McCullough v. Fidelity Deposit Co.

United States Court of Appeals, Fifth Circuit

2 F.3d 110 (5th Cir. 1993)

Facts

In McCullough v. Fidelity Deposit Co., the Federal Deposit Insurance Corporation (FDIC) filed a declaratory judgment action to determine whether Fidelity and Deposit Company of Maryland (F D) provided coverage under a directors' and officers' liability policy. The policy required that notice of potential claims be given to F D during the policy period to trigger coverage. The insured banks provided F D with financial reports and annual reports that mentioned increasing loan losses and a cease and desist order from the Office of the Comptroller of the Currency.

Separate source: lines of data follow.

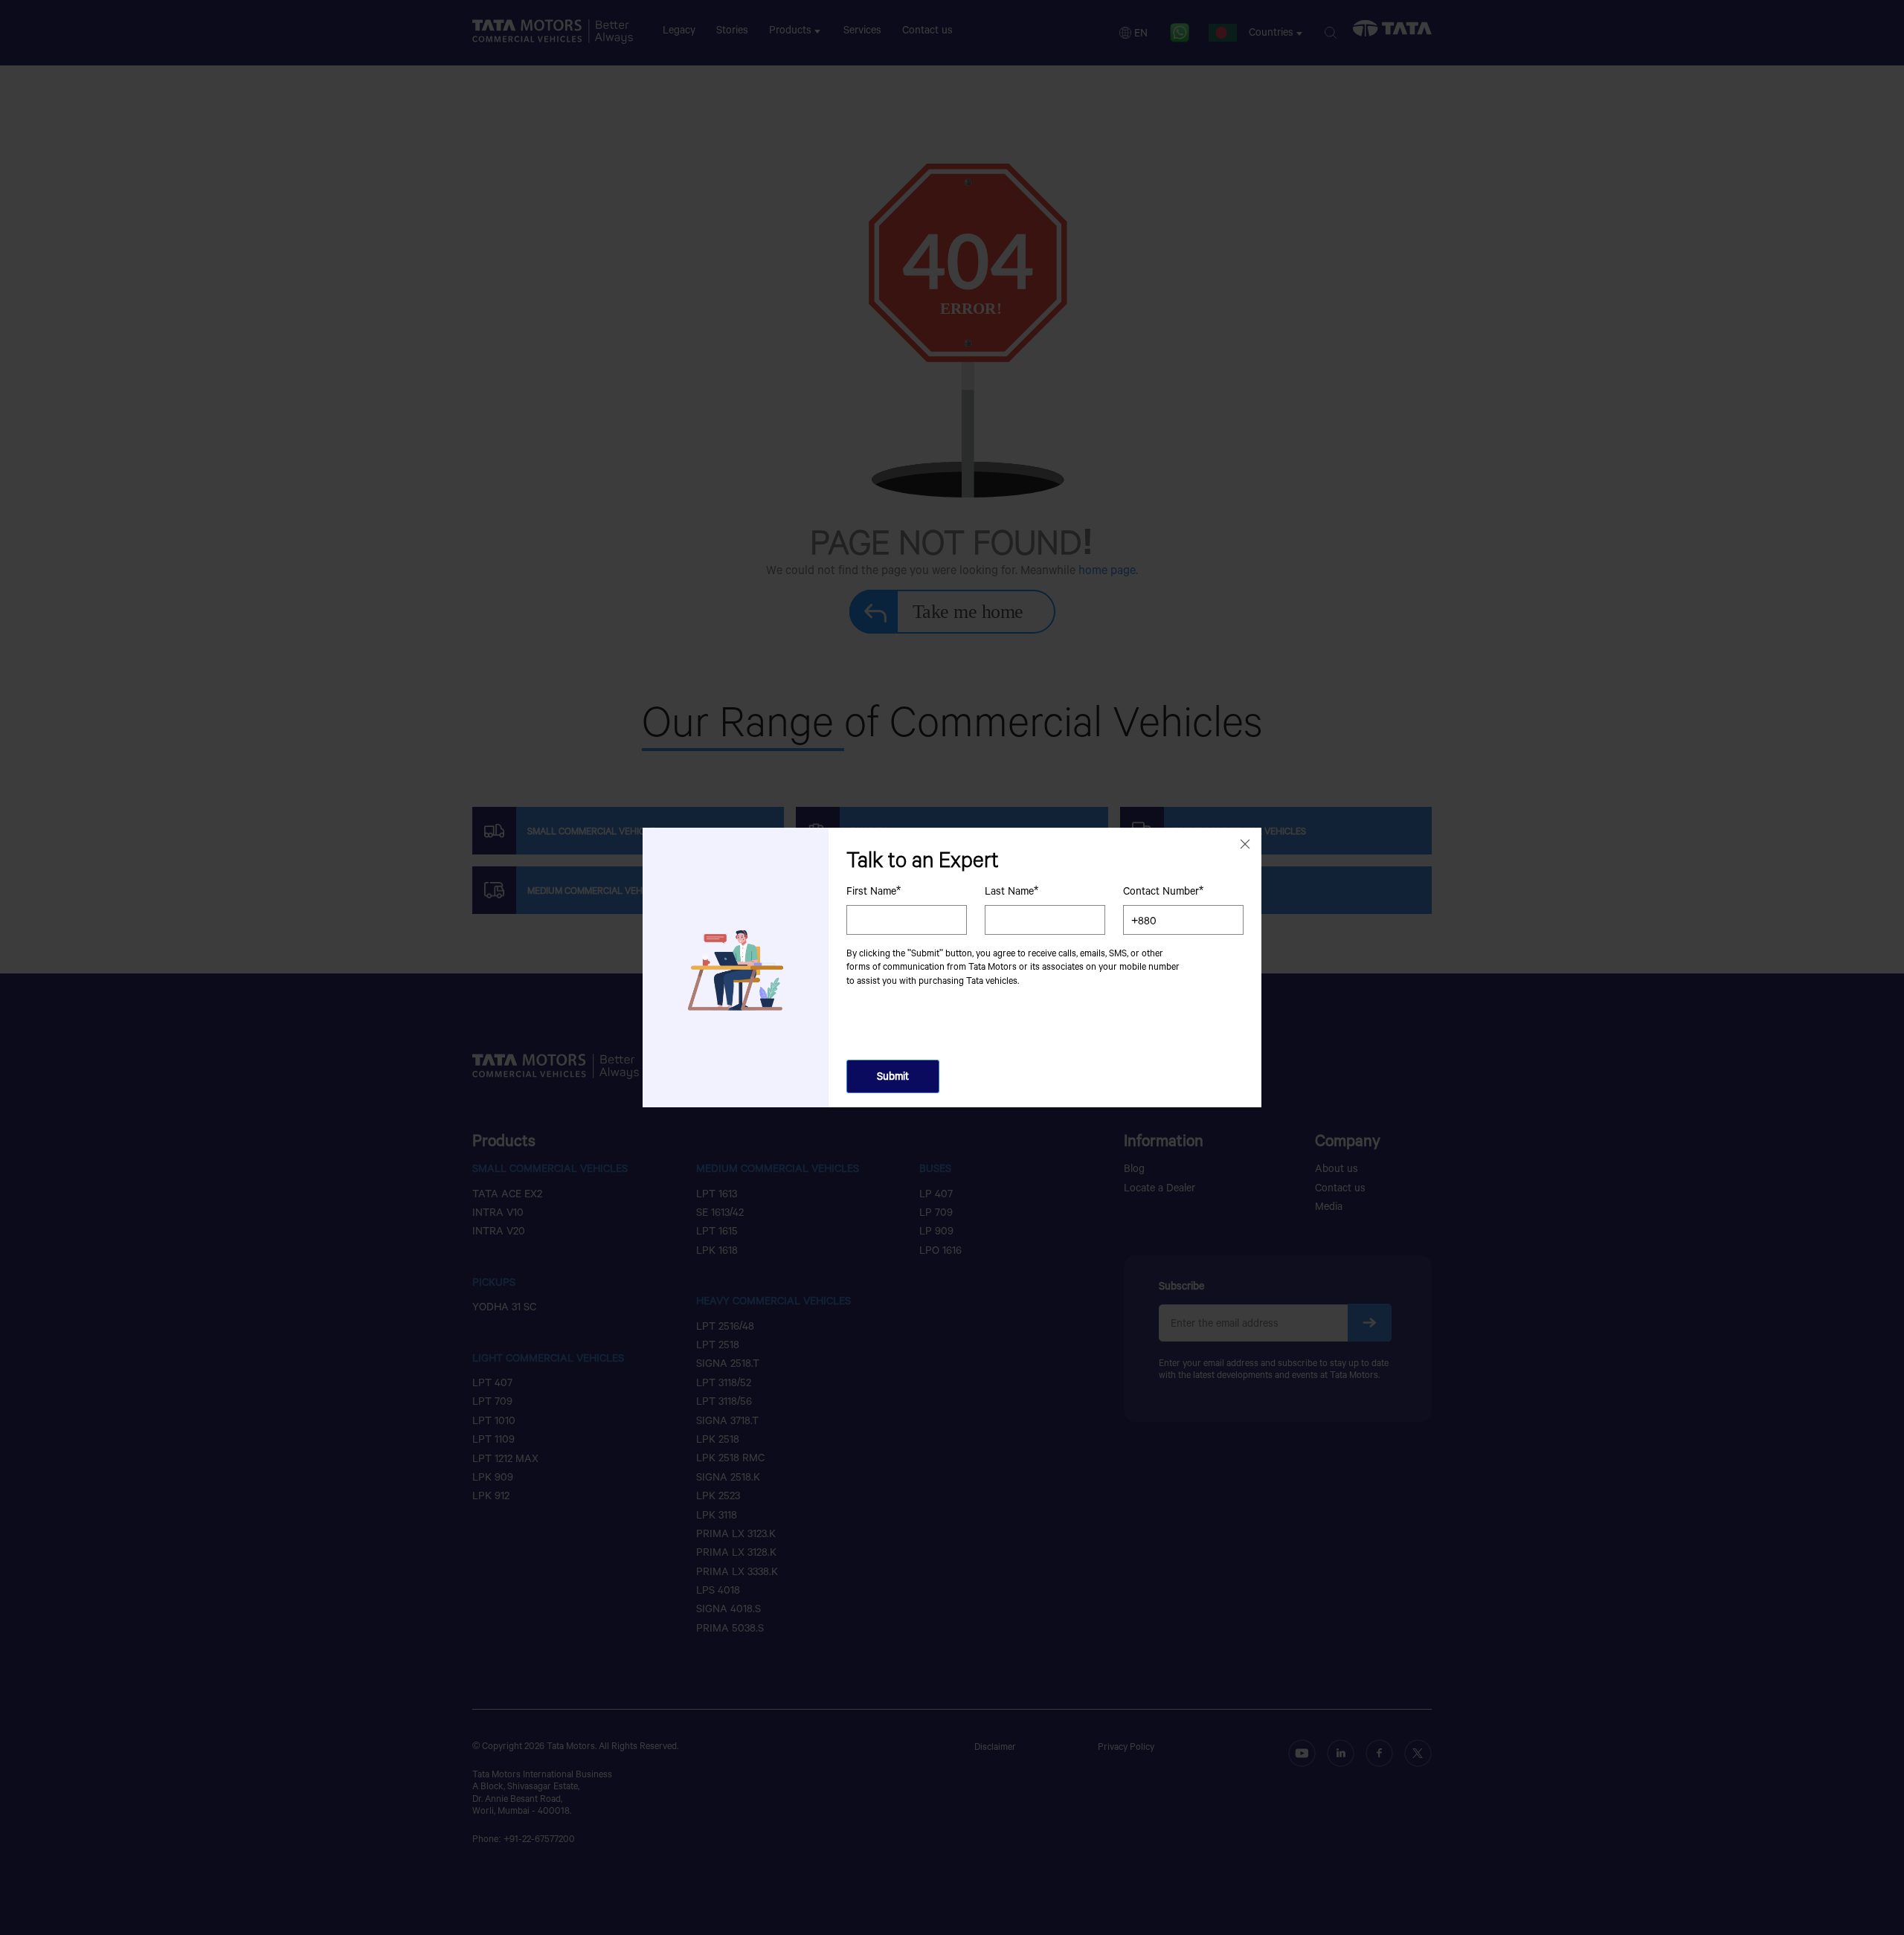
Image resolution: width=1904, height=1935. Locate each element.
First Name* (873, 891)
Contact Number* (1163, 891)
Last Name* (1011, 891)
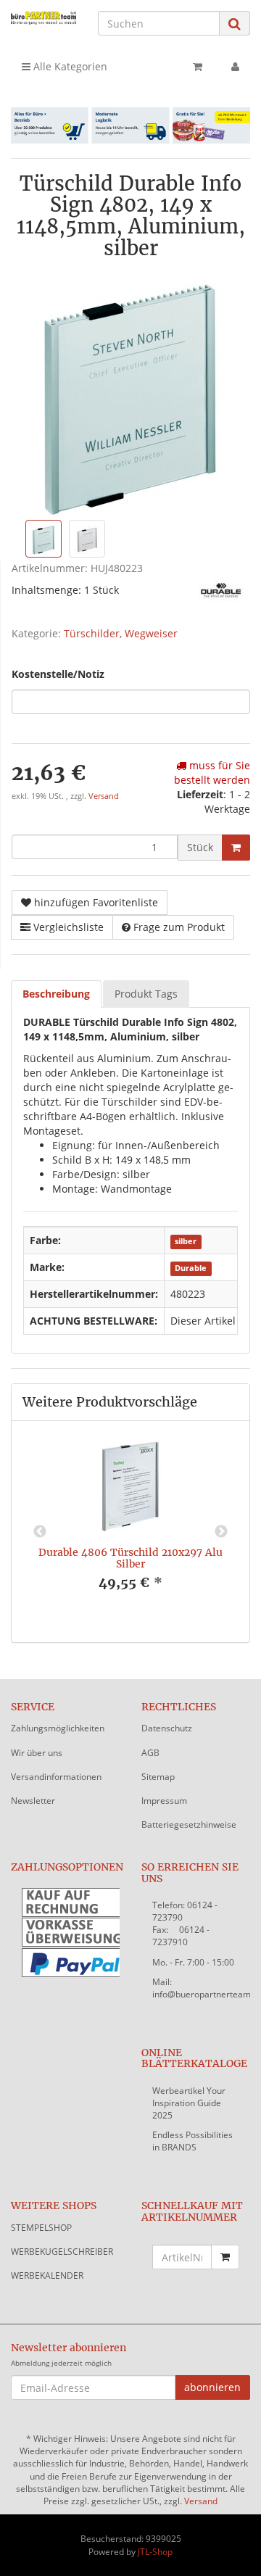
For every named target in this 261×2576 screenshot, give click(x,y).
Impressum (164, 1800)
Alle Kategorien (68, 66)
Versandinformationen (56, 1777)
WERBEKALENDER (47, 2275)
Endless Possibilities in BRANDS (192, 2141)
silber (185, 1241)
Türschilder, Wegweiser (121, 633)
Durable (191, 1268)
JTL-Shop (155, 2552)
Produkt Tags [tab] (146, 994)
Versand (103, 796)
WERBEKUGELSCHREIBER (62, 2251)
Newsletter (33, 1800)
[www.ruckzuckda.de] (43, 18)
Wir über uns (36, 1753)
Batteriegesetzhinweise (188, 1824)
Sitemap (158, 1777)
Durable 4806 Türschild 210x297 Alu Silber (130, 1558)
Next (221, 1532)
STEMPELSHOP (41, 2227)
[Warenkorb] (197, 66)
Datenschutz (166, 1728)
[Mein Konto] (235, 66)
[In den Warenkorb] (236, 847)
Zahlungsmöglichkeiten (57, 1728)
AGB (150, 1753)
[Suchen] (234, 23)
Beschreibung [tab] (56, 994)
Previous (39, 1532)
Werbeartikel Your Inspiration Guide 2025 (188, 2102)
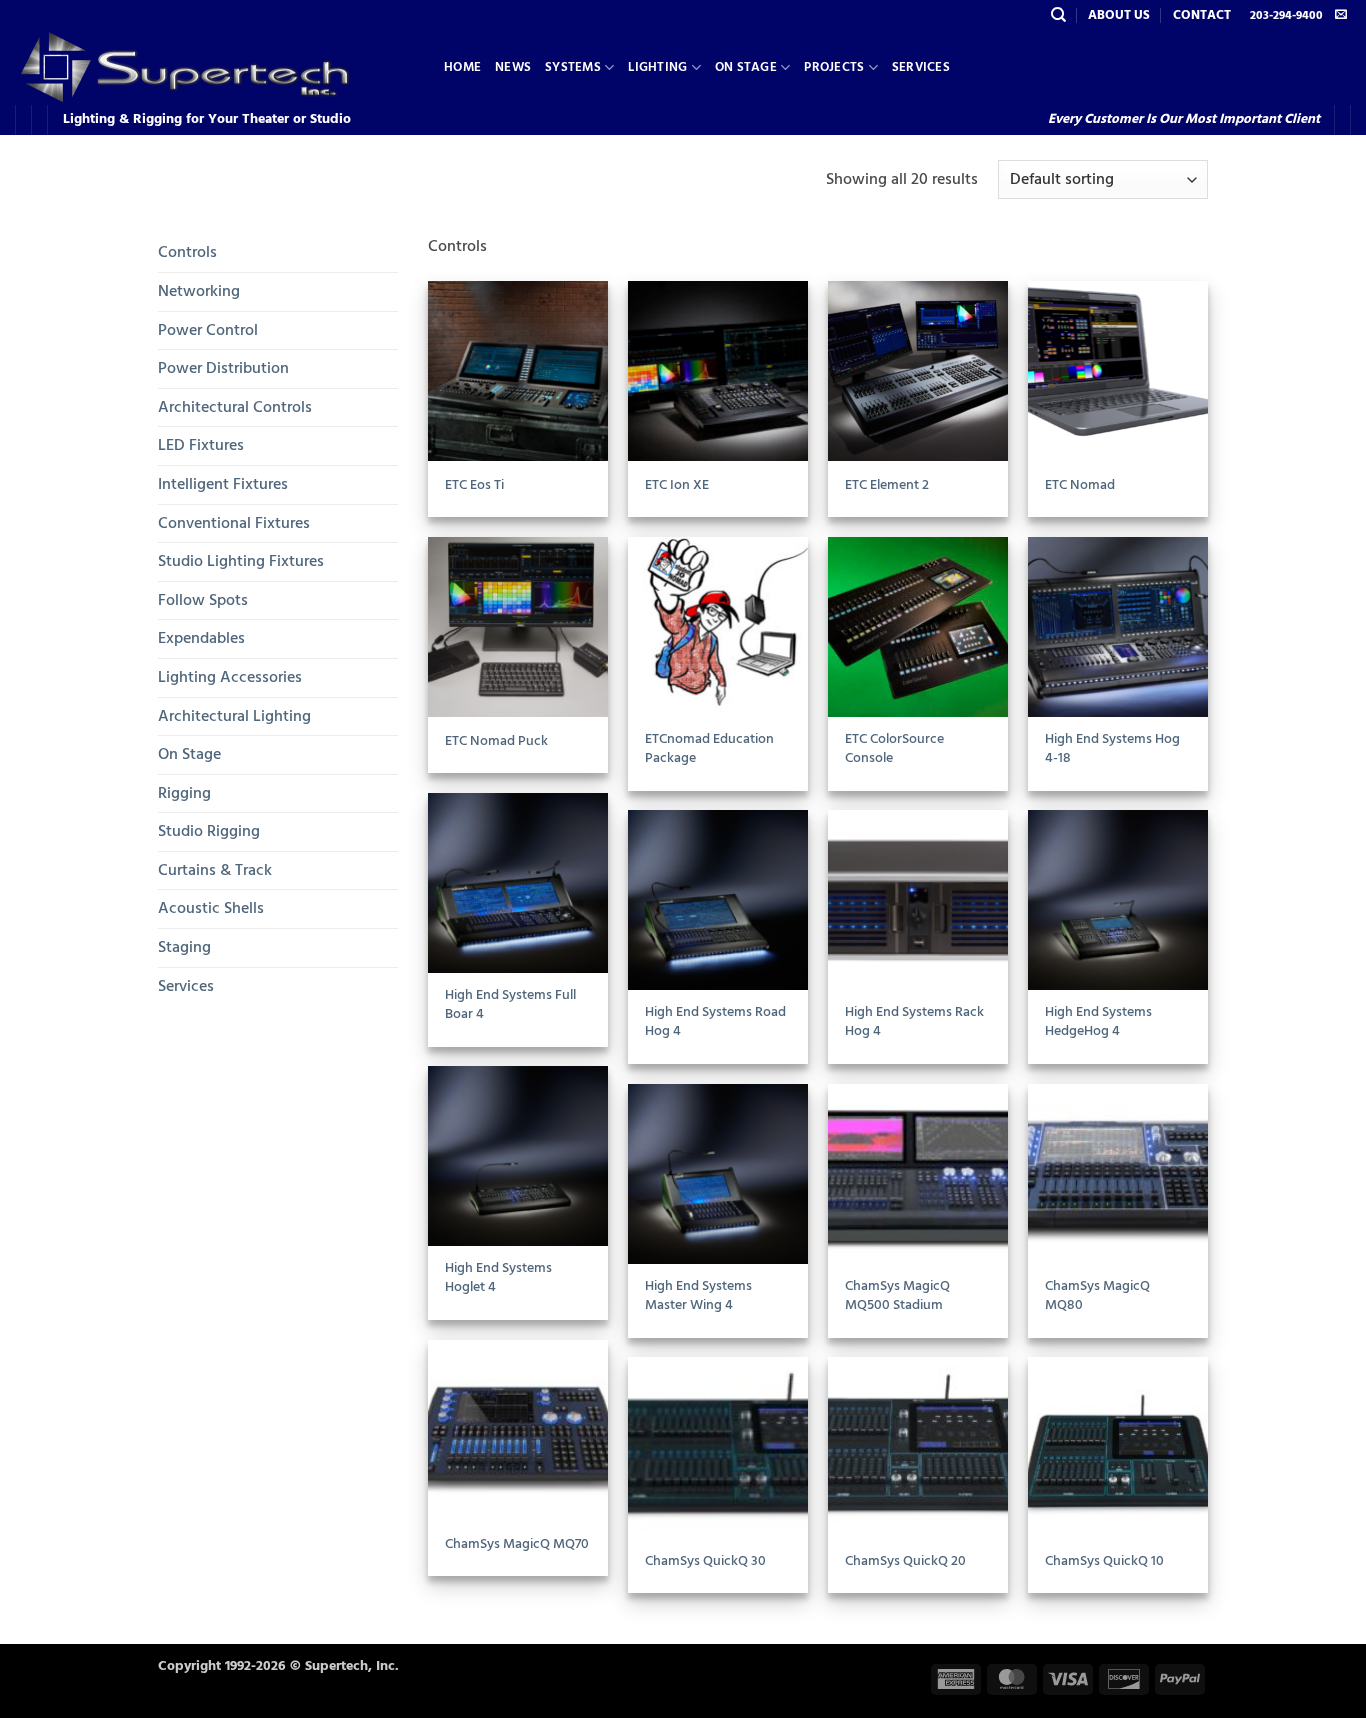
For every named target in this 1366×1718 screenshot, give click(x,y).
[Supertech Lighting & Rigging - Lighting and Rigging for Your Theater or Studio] (214, 67)
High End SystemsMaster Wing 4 (698, 1295)
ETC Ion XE (677, 485)
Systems (573, 67)
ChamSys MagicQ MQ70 (517, 1544)
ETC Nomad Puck (496, 741)
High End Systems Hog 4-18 (1112, 748)
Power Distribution (223, 368)
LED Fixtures (201, 445)
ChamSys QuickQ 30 (705, 1561)
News (513, 67)
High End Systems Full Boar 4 (510, 1004)
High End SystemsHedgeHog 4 (1098, 1021)
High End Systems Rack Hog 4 (914, 1021)
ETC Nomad (1080, 485)
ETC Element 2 (887, 485)
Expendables (201, 638)
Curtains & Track (215, 870)
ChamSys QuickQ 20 (905, 1561)
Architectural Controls (235, 407)
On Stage (746, 67)
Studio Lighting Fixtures (241, 561)
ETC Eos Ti (474, 485)
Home (462, 67)
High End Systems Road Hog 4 (715, 1021)
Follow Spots (203, 600)
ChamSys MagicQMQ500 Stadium (897, 1295)
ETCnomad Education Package (709, 748)
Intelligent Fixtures (223, 484)
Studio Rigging (209, 831)
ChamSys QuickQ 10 (1104, 1561)
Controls (187, 252)
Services (921, 67)
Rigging (184, 793)
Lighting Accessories (230, 677)
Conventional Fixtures (234, 523)
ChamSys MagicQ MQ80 (1097, 1295)
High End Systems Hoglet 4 (498, 1277)
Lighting (657, 67)
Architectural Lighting (234, 716)
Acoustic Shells (211, 908)
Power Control (208, 330)
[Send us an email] (1341, 15)
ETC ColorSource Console (894, 748)
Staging (184, 947)
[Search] (1058, 15)
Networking (199, 291)
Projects (834, 67)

However, the banks failed to provide F D with a copy of the cease and desist order or specific details about wrongful acts. F D canceled the policies mid-term and subsequently denied coverage when FDIC, as the receiver, sued the banks' directors and officers for improper loan practices. The U.S. District Court for the Southern District of Texas granted summary judgment for F D, concluding that the insureds did not provide adequate notice of potential claims under the policy. FDIC appealed the decision.

Issue

The main issues were whether the insureds provided adequate notice of potential claims to trigger coverage under the "claims made" policy and whether the district court erred in granting summary judgment without allowing further discovery.

Holding

(

Davis, J.

)

The U.S. Court of Appeals for the Fifth Circuit affirmed the district court's decision, agreeing that the insureds failed to provide sufficient notice of specified wrongful acts and that further discovery was unnecessary.

Reasoning

The U.S. Court of Appeals for the Fifth Circuit reasoned that the policy required the insureds to give notice of specified wrongful acts to trigger coverage. The court found that the information provided by the banks, such as financial reports and references to a cease and desist order, did not meet this requirement because they lacked details about specific wrongful acts, the individuals involved, and other necessary specifics. The court held that notice of worsening financial conditions or regulatory difficulties was insufficient to constitute notice of specified wrongful acts. Additionally, the court determined that further discovery was unnecessary because the insureds' communications with F D had already been produced, and these communications did not show compliance with the notice requirement. The court emphasized that the notice requirement in a claims made policy serves a distinct purpose and cannot be relaxed without expanding coverage beyond what the policy intended.